## EXERCISE AIM
Go line by line through the entries and show those that hold the string "computer".

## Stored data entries
┄┄┄┄┄┄┄┄┄┄
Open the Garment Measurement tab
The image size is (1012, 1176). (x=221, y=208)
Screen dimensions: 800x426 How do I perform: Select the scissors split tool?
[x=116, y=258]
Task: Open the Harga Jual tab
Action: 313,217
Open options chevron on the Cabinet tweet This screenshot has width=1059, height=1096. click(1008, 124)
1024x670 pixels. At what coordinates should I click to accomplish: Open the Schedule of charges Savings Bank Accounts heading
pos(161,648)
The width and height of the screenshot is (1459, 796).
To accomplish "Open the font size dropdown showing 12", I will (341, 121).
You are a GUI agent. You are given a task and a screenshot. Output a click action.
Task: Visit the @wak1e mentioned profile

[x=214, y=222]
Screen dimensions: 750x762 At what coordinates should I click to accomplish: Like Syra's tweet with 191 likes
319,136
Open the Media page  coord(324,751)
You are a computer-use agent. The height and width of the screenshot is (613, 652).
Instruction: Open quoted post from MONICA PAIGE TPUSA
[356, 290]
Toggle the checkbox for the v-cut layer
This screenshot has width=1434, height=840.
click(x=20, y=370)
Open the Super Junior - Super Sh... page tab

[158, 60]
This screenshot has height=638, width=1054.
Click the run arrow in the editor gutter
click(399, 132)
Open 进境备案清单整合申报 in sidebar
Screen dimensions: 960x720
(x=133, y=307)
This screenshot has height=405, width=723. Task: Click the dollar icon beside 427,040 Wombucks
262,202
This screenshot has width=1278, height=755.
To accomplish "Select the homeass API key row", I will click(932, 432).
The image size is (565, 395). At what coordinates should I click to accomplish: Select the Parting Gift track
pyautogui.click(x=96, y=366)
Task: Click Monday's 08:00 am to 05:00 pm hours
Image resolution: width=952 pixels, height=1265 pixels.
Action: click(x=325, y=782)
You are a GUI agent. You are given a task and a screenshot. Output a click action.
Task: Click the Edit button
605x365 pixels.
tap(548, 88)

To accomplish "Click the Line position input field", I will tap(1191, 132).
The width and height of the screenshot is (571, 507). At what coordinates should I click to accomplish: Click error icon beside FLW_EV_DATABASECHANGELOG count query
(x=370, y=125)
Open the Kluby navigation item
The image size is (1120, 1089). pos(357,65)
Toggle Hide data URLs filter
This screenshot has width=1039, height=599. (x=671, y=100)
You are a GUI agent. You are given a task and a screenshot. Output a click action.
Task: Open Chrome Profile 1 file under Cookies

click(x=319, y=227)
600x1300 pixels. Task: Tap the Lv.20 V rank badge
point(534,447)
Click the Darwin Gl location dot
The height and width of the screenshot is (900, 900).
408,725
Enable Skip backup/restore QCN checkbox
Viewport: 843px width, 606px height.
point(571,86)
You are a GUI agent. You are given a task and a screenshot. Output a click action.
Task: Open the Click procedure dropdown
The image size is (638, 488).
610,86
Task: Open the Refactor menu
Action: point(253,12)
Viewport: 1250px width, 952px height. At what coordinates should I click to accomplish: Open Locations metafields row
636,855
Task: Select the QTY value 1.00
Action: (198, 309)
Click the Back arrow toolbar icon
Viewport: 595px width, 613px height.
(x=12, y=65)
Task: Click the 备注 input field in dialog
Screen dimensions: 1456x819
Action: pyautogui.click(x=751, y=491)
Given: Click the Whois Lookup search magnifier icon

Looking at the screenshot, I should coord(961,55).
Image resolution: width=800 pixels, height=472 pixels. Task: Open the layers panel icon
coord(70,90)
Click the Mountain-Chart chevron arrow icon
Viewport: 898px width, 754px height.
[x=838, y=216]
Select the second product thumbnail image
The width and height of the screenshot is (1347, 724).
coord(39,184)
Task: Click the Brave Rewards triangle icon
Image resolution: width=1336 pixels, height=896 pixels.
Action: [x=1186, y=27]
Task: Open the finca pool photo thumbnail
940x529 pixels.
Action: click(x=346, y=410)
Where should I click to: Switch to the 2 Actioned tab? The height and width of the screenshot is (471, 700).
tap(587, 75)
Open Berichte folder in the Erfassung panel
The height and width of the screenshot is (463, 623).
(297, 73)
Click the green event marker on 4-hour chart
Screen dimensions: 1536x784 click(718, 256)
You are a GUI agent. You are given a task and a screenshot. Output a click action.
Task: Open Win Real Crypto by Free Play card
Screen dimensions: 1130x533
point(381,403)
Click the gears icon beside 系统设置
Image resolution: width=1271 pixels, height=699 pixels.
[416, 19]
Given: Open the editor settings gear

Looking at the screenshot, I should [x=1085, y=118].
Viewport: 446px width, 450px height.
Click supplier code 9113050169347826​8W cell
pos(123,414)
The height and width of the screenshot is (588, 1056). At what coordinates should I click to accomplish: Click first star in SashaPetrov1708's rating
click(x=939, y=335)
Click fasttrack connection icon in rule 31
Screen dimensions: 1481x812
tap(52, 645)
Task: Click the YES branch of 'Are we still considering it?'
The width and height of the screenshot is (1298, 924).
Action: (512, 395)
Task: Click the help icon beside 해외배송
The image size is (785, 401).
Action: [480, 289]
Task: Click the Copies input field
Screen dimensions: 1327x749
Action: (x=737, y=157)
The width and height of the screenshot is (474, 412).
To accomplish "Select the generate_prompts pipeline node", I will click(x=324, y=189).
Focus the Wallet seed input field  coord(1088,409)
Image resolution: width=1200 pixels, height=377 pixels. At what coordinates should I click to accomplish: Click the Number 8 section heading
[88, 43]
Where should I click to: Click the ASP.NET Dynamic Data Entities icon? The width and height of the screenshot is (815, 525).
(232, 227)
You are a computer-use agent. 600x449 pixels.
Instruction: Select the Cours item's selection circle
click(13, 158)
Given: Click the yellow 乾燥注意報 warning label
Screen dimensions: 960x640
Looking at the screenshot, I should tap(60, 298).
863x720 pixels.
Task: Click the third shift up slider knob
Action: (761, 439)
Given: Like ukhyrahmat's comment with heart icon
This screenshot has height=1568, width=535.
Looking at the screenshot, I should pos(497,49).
┄┄┄┄┄┄┄┄┄┄
## THE ANSWER
You are a computer-use agent. The height and width of the screenshot is (613, 652).
You are a computer-use agent. 600x449 pixels.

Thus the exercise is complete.